Sources
Connect external data systems to Thyme datasets.
A source connects an external data system to a Thyme dataset. The engine polls the source on a schedule, converts new rows into events, and publishes them to Kafka for downstream pipelines.
Attaching a source
Use @source to attach a connector to a dataset class. The decorator goes outside @dataset:
from thyme.connectors import IcebergSource, source
@source(
IcebergSource(catalog="prod", database="events", table="transactions"),
cursor="ts",
every="1m",
disorder="5m",
cdc="append",
)
@dataset(index=True)
class Transaction:
user_id: str = field(key=True)
amount: float
ts: datetime = field(timestamp=True)@source parameters
| Parameter | Type | Default | Description |
|---|---|---|---|
connector | connector object | required | The data source to read from |
cursor | str | "" | Field used for incremental reads (high-water mark) |
every | str | "" | Poll interval: "1m", "5m", "1h" |
disorder | str | "" | Maximum late-arrival tolerance: "5m", "1h", "1d" |
cdc | str | "append" | Change data capture mode (see below) |
cursor
The field the engine uses to track progress. On each poll, the engine fetches rows where cursor > last_seen_value. This enables efficient incremental reads without scanning the full table.
every
How often the engine polls the source. Format: integer + unit (m minutes, h hours, d days).
disorder
The maximum expected delay between event time and ingestion time. Events arriving later than (current_watermark - disorder) are discarded. This bound lets the engine advance the watermark and emit results without waiting forever.

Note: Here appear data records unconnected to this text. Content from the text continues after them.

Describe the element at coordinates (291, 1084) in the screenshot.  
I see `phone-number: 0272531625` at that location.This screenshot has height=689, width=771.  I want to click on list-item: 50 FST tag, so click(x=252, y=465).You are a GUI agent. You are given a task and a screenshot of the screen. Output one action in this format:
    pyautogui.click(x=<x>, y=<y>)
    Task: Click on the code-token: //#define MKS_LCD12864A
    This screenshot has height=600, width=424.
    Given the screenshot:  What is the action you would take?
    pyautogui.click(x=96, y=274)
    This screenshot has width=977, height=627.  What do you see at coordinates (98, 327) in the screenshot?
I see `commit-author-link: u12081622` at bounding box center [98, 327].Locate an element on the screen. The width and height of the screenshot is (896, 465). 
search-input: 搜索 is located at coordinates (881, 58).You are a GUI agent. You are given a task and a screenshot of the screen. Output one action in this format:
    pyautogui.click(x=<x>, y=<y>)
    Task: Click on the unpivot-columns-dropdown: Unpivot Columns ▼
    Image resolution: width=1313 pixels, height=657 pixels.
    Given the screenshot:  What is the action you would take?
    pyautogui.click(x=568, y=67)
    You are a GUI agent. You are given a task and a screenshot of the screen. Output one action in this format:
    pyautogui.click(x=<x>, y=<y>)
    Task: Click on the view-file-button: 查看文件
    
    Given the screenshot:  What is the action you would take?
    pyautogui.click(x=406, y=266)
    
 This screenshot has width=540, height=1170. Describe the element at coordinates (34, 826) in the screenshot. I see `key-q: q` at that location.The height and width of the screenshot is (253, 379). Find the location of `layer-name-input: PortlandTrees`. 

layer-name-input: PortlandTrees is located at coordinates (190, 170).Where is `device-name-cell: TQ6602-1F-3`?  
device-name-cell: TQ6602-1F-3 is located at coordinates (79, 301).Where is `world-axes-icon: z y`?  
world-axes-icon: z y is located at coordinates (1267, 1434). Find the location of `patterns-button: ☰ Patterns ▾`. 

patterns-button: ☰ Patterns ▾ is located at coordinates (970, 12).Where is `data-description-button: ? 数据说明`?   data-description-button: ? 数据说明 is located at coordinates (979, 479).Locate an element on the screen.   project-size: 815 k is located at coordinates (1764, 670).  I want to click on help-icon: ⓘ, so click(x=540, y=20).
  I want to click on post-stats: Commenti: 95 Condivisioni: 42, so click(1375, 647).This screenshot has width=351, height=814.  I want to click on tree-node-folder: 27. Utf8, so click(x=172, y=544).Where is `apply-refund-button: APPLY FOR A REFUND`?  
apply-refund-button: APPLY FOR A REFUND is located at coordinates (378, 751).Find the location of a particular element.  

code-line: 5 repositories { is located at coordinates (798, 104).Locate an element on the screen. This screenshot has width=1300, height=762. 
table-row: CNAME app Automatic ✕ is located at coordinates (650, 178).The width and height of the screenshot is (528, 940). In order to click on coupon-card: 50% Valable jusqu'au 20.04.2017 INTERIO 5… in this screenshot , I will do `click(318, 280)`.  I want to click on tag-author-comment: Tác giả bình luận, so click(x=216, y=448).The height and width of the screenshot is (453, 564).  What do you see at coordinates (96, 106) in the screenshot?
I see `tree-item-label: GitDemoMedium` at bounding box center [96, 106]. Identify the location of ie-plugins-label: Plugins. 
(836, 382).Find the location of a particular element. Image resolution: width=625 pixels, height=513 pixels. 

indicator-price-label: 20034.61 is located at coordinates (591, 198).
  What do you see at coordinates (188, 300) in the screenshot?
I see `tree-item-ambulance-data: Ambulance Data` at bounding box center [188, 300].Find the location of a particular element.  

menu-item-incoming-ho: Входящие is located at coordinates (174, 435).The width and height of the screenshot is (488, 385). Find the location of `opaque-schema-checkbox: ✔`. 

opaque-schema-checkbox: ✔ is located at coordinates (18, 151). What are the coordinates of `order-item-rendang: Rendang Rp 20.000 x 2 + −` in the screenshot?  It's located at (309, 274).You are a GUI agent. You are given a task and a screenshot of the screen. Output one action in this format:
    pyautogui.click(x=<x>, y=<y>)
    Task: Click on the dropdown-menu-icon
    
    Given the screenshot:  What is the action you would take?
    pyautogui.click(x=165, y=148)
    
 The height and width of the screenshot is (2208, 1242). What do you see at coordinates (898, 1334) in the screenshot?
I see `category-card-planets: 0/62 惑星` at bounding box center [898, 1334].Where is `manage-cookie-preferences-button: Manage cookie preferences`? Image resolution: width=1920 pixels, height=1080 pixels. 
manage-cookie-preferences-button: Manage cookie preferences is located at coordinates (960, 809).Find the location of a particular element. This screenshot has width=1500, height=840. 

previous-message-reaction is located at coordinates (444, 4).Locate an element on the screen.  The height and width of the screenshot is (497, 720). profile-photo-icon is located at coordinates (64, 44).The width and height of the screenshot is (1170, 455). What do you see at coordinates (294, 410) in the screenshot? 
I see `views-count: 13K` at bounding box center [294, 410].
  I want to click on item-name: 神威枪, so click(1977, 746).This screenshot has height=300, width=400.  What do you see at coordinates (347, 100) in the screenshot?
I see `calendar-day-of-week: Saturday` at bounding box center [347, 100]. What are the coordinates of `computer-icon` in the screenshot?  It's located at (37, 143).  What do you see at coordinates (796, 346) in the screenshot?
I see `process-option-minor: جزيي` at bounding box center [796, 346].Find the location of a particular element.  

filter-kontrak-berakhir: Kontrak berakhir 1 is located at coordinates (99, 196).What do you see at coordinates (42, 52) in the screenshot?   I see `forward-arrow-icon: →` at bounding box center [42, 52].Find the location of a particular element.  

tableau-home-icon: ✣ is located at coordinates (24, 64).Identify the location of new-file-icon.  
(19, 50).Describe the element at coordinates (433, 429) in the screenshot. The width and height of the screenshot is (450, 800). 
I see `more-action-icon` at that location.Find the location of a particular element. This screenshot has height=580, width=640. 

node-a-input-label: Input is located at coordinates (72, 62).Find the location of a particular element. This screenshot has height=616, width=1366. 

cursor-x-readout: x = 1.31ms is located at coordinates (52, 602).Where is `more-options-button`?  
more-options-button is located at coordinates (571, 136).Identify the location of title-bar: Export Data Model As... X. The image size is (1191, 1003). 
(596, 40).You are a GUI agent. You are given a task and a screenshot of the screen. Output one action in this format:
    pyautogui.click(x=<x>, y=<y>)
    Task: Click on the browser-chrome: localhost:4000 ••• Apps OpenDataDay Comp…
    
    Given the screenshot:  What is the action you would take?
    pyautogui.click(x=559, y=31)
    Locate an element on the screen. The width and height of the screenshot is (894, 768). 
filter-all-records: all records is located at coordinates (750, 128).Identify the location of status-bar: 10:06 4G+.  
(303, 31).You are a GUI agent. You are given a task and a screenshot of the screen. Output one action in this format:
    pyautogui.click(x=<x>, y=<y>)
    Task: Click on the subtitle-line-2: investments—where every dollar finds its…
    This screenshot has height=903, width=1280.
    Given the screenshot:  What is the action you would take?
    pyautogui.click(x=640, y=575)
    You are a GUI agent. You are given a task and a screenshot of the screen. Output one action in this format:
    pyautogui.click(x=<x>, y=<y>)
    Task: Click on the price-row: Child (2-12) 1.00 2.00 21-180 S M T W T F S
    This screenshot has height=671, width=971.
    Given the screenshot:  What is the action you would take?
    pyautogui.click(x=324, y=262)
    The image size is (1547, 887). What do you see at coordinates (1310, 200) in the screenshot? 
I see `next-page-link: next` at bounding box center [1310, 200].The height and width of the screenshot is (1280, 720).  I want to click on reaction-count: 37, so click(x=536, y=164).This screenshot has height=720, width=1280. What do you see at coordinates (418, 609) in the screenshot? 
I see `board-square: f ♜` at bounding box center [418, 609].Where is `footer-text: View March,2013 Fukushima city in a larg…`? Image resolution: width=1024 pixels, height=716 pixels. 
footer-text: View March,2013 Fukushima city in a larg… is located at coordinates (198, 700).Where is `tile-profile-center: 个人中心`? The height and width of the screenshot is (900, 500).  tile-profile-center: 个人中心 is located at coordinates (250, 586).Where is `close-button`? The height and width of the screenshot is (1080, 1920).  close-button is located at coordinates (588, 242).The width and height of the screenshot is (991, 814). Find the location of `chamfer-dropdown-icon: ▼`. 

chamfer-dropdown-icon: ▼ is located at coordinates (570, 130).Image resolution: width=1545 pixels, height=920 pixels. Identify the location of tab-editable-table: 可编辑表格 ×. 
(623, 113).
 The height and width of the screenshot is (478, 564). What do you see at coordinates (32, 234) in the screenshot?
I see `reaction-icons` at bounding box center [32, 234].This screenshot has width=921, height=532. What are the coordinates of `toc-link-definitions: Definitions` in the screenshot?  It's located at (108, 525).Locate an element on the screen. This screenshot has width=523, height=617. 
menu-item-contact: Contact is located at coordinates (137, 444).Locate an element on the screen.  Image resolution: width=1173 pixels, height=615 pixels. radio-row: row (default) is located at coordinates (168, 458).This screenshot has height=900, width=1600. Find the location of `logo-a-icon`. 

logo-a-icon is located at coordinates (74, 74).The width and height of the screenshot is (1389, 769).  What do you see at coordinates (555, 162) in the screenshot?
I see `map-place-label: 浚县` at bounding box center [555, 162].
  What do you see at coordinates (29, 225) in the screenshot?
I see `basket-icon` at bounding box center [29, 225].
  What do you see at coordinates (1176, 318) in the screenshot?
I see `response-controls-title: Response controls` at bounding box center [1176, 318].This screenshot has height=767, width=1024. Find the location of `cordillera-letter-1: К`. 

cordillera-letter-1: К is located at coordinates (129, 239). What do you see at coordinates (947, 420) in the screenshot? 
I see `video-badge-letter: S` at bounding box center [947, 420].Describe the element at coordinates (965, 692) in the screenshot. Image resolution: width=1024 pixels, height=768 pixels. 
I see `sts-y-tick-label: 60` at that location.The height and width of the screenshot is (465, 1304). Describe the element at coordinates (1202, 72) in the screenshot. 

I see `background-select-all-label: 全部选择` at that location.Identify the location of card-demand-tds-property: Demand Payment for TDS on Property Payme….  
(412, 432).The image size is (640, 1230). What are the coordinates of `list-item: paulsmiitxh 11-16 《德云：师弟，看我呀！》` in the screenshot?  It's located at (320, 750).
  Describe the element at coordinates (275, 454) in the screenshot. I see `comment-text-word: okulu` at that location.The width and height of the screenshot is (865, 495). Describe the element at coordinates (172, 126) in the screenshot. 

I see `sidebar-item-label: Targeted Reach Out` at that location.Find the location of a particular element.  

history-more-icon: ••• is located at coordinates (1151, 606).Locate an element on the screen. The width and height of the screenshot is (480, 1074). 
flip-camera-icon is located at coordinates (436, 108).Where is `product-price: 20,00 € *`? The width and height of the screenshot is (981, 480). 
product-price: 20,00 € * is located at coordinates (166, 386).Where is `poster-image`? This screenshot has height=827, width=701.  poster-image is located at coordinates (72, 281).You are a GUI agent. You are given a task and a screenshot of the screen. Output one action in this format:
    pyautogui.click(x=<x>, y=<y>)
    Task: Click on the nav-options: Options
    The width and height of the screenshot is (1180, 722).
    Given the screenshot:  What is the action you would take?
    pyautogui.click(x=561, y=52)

Set this conservatively — too small and you lose late events; too large and your features are unnecessarily delayed.
CDC modes
The cdc parameter tells the engine how to interpret incoming rows.
append (default)
Each row is a new event. The table is insert-only. Use this for event logs, transaction records, click streams:
cdc="append"upsert
Each row is an upsert keyed on the dataset's key field. The engine interprets rows as the latest state for that key. Use this for tables where rows are updated in place (e.g., a user profile table):
cdc="upsert"debezium
Rows arrive as full Debezium CDC envelopes with before, after, and op fields. Use this when reading from a Debezium Kafka connector upstream of Thyme:
cdc="debezium"Debezium mode handles INSERT, UPDATE, and DELETE operations from the envelope metadata.
Connectors
IcebergSource
Reads from an Apache Iceberg table.
from thyme.connectors import IcebergSource
IcebergSource(
catalog="prod", # Iceberg catalog name
database="events", # database/namespace
table="transactions", # table name
)| Parameter | Type | Description |
|---|---|---|
catalog | str | Iceberg catalog name |
database | str | Database or namespace |
table | str | Table name |
Additional connector types (Kafka, S3, PostgreSQL) are planned for future releases.